Author: Leanne Shapton Publisher: Sarah Crichton Books ISBN: 1429958618 Category : Fiction Languages : en Pages : 148
Book Description
A love story told in the form of an auction catalog. Auction catalogs can tell you a lot about a person -- their passions and vanities, peccadilloes and aesthetics; their flush years and lean. Think of the collections of Jacqueline Kennedy Onassis, Truman Capote, the Duke and Duchess of Windsor. In Leanne Shapton's marvelously inventive and invented auction catalog, the 325 lots up for auction are what remain from the relationship between Lenore Doolan and Harold Morris (who aren't real people, but might as well be). Through photographs of the couple's personal effects -- the usual auction items (jewelry, fine art, and rare furniture) and the seemingly worthless (pajamas, Post-it notes, worn paperbacks) -- the story of a failed love affair vividly (and cleverly) emerges.

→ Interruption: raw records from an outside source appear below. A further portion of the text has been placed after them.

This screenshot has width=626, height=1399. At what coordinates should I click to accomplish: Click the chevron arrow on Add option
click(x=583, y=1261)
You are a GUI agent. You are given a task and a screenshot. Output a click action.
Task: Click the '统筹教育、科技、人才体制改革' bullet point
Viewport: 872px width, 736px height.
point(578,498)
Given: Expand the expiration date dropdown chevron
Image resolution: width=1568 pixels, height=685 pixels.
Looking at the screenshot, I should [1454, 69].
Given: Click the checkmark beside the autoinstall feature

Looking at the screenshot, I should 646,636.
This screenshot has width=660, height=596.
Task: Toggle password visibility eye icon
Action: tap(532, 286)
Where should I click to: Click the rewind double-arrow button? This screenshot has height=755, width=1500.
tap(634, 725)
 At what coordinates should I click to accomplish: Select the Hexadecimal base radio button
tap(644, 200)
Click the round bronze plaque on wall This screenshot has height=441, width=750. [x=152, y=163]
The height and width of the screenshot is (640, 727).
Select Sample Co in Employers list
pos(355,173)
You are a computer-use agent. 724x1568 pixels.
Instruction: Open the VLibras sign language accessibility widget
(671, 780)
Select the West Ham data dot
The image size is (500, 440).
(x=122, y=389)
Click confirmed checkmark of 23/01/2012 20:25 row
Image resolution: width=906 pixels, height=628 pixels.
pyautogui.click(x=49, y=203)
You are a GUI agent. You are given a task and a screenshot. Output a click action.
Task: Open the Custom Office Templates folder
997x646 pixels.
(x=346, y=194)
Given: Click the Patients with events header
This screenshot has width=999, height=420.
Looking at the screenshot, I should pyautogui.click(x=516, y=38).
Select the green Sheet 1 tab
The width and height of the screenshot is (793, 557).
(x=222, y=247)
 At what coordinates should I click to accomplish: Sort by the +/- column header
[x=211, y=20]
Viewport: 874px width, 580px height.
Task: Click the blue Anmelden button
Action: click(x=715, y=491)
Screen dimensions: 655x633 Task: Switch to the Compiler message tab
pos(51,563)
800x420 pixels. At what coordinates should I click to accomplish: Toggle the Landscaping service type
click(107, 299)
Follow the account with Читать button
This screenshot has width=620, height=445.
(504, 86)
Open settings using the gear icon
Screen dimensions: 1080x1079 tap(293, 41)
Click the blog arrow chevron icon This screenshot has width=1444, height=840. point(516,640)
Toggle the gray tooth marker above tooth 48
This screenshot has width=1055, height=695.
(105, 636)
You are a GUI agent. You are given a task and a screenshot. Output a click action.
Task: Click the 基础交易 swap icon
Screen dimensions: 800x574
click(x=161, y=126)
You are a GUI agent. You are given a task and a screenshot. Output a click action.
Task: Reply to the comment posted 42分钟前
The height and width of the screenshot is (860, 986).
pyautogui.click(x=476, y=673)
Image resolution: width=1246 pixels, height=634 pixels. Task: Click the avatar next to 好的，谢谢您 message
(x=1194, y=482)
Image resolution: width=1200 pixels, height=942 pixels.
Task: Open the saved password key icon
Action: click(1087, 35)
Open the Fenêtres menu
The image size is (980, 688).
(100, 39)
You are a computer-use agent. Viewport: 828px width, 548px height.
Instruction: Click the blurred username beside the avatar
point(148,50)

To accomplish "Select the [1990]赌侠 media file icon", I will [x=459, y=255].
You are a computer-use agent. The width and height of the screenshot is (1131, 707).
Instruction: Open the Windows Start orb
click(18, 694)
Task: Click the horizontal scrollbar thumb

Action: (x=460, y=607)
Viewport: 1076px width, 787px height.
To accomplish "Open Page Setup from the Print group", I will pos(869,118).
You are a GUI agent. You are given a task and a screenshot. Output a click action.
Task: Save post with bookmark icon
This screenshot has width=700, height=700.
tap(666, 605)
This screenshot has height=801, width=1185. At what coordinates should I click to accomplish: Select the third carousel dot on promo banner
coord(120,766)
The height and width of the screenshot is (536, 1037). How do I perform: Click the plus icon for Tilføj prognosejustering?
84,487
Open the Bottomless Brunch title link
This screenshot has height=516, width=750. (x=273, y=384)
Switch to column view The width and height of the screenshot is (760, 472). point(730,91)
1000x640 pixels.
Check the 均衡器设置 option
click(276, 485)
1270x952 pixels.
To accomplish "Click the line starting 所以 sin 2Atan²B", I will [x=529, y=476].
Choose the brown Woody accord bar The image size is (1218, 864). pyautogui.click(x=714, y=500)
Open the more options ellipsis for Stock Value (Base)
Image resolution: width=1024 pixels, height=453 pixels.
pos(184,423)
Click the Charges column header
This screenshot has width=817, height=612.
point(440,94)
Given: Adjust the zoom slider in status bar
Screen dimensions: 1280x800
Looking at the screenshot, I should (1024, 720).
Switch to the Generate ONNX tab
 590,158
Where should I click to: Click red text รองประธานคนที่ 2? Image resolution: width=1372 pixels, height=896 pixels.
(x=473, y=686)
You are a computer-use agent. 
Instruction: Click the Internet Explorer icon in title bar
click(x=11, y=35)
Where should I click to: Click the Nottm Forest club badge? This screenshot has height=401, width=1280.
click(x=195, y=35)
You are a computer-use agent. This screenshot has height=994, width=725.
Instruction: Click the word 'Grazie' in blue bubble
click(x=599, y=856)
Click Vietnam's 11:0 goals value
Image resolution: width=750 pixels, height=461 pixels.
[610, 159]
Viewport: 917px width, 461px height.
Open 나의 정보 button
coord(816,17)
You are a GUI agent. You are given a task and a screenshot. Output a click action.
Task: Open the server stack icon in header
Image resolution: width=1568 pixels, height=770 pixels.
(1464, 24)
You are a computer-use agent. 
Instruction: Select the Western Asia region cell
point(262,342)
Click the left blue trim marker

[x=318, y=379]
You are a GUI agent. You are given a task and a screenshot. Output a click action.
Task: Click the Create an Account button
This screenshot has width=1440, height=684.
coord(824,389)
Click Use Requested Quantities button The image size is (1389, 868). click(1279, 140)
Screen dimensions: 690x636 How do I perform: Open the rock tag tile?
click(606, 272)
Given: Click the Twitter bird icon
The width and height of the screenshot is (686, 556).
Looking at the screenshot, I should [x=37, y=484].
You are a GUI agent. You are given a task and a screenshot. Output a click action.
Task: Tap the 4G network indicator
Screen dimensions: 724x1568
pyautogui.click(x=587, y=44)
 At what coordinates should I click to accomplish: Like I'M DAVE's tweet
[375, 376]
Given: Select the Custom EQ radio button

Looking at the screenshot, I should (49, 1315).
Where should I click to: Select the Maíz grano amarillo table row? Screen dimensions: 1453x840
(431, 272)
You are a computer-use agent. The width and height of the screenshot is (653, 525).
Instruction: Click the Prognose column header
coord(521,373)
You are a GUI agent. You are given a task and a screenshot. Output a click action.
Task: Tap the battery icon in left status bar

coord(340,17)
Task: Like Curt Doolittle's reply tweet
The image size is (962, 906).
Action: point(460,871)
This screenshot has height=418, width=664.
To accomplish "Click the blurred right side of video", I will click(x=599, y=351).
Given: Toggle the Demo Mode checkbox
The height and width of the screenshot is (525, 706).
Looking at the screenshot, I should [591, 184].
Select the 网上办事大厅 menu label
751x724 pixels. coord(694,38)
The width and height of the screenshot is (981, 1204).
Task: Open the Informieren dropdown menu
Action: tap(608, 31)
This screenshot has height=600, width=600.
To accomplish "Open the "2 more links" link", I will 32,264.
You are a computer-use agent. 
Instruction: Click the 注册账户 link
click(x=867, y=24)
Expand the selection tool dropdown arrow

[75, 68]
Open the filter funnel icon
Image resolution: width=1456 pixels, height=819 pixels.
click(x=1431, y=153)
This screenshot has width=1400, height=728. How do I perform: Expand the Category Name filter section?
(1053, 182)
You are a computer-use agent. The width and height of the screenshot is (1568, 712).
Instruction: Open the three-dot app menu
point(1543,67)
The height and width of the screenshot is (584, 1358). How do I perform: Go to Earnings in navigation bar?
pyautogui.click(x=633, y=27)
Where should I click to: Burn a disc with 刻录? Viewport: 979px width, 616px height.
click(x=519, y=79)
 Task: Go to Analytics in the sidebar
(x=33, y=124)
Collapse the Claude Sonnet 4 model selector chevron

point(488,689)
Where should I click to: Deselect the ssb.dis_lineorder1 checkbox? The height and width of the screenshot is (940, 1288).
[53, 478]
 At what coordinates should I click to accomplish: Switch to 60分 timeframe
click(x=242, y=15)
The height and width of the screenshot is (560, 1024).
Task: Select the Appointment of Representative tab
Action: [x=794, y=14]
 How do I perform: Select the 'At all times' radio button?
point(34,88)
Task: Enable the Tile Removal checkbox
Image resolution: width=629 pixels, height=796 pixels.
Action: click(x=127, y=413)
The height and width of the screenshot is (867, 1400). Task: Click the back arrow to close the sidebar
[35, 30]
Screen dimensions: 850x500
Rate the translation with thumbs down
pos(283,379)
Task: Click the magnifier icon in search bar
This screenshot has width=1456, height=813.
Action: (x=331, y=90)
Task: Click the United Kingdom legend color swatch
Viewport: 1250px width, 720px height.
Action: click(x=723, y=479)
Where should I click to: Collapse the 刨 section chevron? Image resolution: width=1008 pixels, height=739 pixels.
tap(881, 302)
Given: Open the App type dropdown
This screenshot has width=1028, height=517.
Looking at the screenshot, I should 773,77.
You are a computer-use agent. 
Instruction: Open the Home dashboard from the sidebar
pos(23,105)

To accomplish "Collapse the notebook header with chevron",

From first meeting to final separation, the progress and rituals of intimacy are revealed through the couple's accumulated relics and memorabilia. And a love story, in all its tenderness and struggle, emerges from the evidence that has been left behind, laid out for us to appraise and appreciate. In an earlier work, Was She Pretty?, Shapton, a talented artist and illustrator, subtly explored the seemingly simple yet powerfully complicated nature of sexual jealousy. In Important Artifacts and Personal Property from the Collection of Lenore Doolan and Harold Morris—a very different yet equally original book—she invites us to contemplate what is truly valuable, and to consider the art we make of our private lives.